Dava avukatı Andis Triandafillidis’e göre mülklerin sahipliliği Türkiye tarafından kabul edilmediği sürece, davacıların Rum mahkemelerine başvurmaları da meşruiyet kazanacakmış.
ABAD ve AİHM’in, KKTC sınırları içindeki taşınmazların Rumlara iadesini hedefleyen ana stratejinin birbirini tamamlayan parçaları olarak aldıkları bu son kararlardan sonra Rumların takip edeceği yol ve içine düşürüldüğümüz tuzak belli oldu.
Orams davası ile ilgili olarak taraflı Yunan hakim Vasilios’un aldığı ABAD kararının içeriği doğrultusunda Rum Mahkemelerinde Türkiye aleyhine davalar açılacak ve KKTC sınırları içindeki Rum mülklerinin Rum mal sahipleri adına kaydının Türkiye tarafından kabulü ve iadesi istenecek.

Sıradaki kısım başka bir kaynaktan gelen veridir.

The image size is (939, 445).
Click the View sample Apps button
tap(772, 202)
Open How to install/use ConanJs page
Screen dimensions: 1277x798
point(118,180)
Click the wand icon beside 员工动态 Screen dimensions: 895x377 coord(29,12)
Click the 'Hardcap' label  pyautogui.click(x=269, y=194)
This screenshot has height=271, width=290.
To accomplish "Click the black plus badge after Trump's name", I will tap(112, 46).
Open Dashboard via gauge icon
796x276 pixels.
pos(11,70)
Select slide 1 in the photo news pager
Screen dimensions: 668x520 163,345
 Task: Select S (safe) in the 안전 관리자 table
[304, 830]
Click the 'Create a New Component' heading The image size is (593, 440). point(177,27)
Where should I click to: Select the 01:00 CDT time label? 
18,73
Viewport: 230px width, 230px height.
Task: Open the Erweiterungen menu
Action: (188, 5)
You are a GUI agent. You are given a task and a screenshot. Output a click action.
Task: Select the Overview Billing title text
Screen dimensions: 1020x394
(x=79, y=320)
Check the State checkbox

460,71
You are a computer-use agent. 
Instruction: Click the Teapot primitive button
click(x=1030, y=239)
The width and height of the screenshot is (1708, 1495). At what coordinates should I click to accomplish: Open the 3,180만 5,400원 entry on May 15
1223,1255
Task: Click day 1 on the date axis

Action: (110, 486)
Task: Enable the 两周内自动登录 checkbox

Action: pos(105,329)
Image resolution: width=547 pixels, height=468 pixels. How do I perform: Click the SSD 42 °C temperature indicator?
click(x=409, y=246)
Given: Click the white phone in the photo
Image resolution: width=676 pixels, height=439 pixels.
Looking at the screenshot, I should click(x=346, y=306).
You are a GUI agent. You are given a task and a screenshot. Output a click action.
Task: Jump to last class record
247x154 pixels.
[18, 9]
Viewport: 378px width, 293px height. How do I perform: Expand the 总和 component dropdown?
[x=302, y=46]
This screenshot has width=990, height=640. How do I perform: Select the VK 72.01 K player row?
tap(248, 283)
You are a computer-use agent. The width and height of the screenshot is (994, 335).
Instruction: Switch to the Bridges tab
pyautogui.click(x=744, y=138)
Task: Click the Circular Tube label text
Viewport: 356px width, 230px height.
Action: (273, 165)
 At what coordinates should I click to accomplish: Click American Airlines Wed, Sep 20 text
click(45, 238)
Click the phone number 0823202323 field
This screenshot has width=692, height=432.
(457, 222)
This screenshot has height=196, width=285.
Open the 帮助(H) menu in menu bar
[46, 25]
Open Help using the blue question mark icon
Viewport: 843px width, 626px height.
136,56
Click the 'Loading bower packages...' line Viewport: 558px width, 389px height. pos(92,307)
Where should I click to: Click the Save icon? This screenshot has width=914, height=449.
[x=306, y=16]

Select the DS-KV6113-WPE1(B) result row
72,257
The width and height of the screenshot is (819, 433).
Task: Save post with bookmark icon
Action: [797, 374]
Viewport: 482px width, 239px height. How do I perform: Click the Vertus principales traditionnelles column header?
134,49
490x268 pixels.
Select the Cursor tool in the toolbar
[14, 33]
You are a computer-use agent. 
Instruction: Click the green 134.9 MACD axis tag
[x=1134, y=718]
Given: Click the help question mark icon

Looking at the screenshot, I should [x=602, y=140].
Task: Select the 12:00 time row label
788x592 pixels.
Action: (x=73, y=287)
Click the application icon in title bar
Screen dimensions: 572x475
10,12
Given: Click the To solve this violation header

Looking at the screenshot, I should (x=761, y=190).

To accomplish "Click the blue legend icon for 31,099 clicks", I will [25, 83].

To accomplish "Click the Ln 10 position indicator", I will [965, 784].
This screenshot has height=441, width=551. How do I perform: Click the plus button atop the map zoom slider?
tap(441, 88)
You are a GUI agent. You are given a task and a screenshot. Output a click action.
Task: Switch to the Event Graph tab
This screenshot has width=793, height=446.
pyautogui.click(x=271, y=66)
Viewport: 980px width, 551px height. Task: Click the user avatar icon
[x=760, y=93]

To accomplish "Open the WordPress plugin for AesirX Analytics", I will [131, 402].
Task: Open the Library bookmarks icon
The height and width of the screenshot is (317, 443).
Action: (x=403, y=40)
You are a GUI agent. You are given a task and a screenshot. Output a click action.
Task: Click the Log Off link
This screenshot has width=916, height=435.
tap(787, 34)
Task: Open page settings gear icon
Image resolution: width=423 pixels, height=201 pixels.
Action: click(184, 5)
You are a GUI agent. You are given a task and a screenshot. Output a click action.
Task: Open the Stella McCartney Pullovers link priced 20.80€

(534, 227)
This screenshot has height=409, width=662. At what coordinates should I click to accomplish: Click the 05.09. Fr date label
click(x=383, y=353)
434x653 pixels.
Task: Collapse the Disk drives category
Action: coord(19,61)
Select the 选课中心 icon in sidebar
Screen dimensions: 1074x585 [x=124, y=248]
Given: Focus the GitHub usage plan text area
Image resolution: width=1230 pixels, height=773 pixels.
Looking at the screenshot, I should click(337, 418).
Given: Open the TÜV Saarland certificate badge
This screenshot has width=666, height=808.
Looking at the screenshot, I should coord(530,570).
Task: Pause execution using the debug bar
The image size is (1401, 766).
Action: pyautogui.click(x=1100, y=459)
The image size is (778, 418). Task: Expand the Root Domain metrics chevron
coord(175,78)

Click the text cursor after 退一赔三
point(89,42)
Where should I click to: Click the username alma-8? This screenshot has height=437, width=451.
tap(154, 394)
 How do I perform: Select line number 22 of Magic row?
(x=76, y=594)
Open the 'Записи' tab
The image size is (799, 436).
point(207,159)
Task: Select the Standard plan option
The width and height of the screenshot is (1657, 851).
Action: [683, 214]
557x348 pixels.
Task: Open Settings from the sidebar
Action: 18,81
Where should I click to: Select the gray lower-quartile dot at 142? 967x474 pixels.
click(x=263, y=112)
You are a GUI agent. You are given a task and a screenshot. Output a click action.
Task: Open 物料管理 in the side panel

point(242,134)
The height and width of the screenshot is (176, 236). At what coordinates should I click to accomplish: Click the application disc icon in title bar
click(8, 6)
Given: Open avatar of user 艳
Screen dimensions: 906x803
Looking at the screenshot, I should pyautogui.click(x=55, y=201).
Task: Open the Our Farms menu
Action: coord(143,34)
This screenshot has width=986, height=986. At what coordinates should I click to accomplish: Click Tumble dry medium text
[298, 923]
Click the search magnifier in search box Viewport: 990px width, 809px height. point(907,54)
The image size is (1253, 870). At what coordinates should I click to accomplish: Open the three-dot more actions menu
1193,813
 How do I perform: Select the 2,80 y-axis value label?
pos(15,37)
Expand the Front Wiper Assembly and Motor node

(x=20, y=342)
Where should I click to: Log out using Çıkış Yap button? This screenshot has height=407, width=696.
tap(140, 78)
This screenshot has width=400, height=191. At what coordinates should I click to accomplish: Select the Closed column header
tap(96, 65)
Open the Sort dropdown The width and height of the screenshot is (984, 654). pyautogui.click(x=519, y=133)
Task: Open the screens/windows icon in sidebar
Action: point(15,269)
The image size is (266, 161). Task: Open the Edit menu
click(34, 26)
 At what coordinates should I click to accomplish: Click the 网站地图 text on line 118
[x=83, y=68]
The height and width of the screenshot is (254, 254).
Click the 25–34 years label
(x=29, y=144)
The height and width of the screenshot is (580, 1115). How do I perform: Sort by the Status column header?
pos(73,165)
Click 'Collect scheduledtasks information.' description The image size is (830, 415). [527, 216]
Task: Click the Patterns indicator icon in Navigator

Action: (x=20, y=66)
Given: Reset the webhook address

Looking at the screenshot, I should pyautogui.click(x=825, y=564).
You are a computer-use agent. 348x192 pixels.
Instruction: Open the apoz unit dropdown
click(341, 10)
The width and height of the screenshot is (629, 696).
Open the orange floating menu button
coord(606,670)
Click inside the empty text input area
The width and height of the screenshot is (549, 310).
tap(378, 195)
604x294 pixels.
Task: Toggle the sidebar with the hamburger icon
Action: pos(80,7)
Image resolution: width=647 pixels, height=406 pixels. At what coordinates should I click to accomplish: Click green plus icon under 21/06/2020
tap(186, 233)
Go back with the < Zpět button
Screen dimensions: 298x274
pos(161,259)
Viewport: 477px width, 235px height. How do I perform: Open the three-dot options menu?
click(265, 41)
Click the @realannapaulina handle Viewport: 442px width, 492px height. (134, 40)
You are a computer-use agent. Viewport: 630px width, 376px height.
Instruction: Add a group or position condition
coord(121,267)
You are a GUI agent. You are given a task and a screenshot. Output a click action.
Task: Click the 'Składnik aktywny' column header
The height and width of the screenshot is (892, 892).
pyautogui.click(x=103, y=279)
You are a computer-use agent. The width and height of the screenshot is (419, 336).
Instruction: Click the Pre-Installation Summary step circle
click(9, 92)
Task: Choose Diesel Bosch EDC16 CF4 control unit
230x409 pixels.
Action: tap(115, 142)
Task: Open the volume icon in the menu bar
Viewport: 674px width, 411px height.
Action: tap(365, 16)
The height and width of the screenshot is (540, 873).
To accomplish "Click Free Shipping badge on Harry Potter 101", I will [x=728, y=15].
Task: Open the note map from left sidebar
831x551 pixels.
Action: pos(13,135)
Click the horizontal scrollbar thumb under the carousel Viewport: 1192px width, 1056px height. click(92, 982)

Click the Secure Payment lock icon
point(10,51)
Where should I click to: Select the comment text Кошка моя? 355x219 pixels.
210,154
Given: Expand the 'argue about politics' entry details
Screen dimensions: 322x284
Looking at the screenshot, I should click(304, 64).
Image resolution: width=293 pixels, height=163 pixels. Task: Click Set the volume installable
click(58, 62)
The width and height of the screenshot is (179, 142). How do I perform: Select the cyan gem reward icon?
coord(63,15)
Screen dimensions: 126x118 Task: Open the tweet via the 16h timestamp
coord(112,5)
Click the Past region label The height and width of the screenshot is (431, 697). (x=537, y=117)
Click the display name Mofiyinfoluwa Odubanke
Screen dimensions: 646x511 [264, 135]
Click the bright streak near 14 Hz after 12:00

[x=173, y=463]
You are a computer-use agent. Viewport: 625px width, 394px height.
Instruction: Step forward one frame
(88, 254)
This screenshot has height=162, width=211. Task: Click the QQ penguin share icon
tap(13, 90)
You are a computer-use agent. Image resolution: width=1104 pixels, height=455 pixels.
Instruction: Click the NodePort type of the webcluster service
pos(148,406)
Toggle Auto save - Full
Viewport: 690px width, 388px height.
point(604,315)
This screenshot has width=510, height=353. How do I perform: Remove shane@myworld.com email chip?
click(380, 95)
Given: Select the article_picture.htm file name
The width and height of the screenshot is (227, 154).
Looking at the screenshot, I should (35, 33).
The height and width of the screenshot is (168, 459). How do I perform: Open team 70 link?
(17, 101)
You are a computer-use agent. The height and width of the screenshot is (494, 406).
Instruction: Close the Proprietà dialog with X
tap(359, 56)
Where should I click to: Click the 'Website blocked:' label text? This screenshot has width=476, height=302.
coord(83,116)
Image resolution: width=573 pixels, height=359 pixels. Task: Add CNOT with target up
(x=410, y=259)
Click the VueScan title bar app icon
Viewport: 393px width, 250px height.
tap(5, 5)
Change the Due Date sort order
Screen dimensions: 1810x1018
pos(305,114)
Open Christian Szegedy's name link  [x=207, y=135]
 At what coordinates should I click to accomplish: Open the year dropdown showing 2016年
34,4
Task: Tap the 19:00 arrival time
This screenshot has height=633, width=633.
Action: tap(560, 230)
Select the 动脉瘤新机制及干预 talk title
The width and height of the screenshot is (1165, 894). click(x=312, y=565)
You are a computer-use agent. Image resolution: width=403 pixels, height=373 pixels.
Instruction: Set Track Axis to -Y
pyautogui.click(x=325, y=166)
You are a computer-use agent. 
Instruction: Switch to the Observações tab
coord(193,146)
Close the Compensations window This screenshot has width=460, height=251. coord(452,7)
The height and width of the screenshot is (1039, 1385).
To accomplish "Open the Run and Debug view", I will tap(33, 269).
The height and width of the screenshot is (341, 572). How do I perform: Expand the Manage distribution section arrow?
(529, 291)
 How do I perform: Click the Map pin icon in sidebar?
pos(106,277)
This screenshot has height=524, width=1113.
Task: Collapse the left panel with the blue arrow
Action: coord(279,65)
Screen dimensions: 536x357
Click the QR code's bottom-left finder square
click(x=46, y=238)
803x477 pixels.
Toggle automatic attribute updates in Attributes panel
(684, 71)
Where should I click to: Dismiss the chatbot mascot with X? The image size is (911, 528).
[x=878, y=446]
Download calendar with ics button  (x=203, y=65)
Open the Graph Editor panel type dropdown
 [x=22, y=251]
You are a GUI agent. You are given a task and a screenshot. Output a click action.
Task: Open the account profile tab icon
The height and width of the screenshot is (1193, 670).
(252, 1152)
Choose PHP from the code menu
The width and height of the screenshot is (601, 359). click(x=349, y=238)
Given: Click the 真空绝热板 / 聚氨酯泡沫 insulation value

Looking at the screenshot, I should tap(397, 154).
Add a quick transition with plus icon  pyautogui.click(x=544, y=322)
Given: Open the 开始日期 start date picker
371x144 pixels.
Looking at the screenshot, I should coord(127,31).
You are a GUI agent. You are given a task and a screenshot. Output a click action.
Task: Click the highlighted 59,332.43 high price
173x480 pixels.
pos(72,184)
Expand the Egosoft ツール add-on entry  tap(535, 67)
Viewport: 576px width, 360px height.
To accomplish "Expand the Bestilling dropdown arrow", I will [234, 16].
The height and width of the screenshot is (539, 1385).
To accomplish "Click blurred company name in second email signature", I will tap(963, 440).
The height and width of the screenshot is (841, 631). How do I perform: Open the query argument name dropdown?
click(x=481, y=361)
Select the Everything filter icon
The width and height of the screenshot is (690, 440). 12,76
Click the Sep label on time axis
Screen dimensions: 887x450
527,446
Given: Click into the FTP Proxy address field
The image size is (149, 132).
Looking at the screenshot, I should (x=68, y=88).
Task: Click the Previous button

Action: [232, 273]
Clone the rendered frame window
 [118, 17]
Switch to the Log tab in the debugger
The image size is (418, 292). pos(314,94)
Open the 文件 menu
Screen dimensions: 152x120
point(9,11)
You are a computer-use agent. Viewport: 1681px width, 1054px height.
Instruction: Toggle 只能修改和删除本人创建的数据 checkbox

Kabul edilmezse, tazminat olarak AB sınırları içindeki Türkiye’ye ait taşınmaz mallar üzerine ipotek konması kararı çıkartılacak ve uygulamaya konacak.
Kabul edilirse, bu sefer de AİHM’in sekiz pilot dava ile ilgili aldığı son karar içeriğinde Taşınmaz Mal Komisyonu’nun Türkiye’nin bir alt idari kuruluşu olarak kabul edilmesi nedeni ile de, Taşınmaz Mal Komisyonu’ndan bu malların iadesi istenecek.
Gerçekte hem Türkiye hem de KKTC, mülkler konusunda ABAD ve AİHM tarafından alınan bağlayıcı kararlarla kaçış alternatifi olmayan bir tuzağa düşürüldü….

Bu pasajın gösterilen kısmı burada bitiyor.